Measurement of blood flow through the retinal circulation of the cat during normoxia and hypoxemia using fluorescent microspheres

The most successful method for measuring absolute blood flow rate through the retinal circulation has been the use of radioactive microspheres. The purpose of this study was to develop a microsphere method that did not have the drawbacks associated with radioactivity and to use this method to make measurements of retinal blood flow in the cat. Blood flow measurements were made by injecting 15-μm-diameter polystyrene microspheres into the left ventricle of anesthetized, artificially ventilated cats. These microspheres were labeled with one of three fluorescent dyes.
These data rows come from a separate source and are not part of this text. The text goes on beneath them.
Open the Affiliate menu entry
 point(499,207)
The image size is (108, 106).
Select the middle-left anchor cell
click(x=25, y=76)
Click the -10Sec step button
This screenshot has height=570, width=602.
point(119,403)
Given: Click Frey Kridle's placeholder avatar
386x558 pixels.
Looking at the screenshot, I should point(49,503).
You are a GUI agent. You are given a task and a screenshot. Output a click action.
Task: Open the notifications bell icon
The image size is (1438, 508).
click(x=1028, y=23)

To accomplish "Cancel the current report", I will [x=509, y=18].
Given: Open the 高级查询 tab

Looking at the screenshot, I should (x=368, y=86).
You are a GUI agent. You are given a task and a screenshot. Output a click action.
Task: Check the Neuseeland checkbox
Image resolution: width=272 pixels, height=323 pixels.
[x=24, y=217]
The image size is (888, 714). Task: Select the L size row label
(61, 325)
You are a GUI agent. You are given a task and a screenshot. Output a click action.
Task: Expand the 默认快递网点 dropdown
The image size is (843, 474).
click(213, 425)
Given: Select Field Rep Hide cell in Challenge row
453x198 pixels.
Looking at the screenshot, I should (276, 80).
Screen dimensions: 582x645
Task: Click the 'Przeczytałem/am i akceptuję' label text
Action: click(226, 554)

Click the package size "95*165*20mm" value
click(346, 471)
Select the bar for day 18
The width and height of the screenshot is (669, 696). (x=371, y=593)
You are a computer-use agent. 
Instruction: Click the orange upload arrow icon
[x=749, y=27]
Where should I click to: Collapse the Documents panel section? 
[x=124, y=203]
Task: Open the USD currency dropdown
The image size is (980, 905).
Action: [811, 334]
Retinal blood flow measurements were made by determining the number of spheres that were embedded in the retina and comparing them to the number found in a reference sample. Spheres in the retina were counted by making retinal whole mounts and taking retinal images with a CCD camera mounted on an epifluorescence microscope equipped with filter sets appropriate for imaging the dyes used to label the spheres. Blood flow measurements made under normal conditions showed a mean retinal blood flow of 19.8 ± 12.4 ml/min 100 g tissue (mean ± SD; n = 15 cats). Since the retinal circulation perfuses only the inner half of the retina, the effective flow rate in that region is about twice this value. RBF increased during hypoxemia (P_aO₂ < 42 mm Hg) to 336% of the normoxic value on average. Analysis of sphere deposition patterns showed that the central retina had a higher blood flow than the peripheral retina, although this difference was significant only during hypoxemia. We conclude that even with a relatively small number of spheres deposited in the retina, the technique can reveal important properties of the retinal circulation.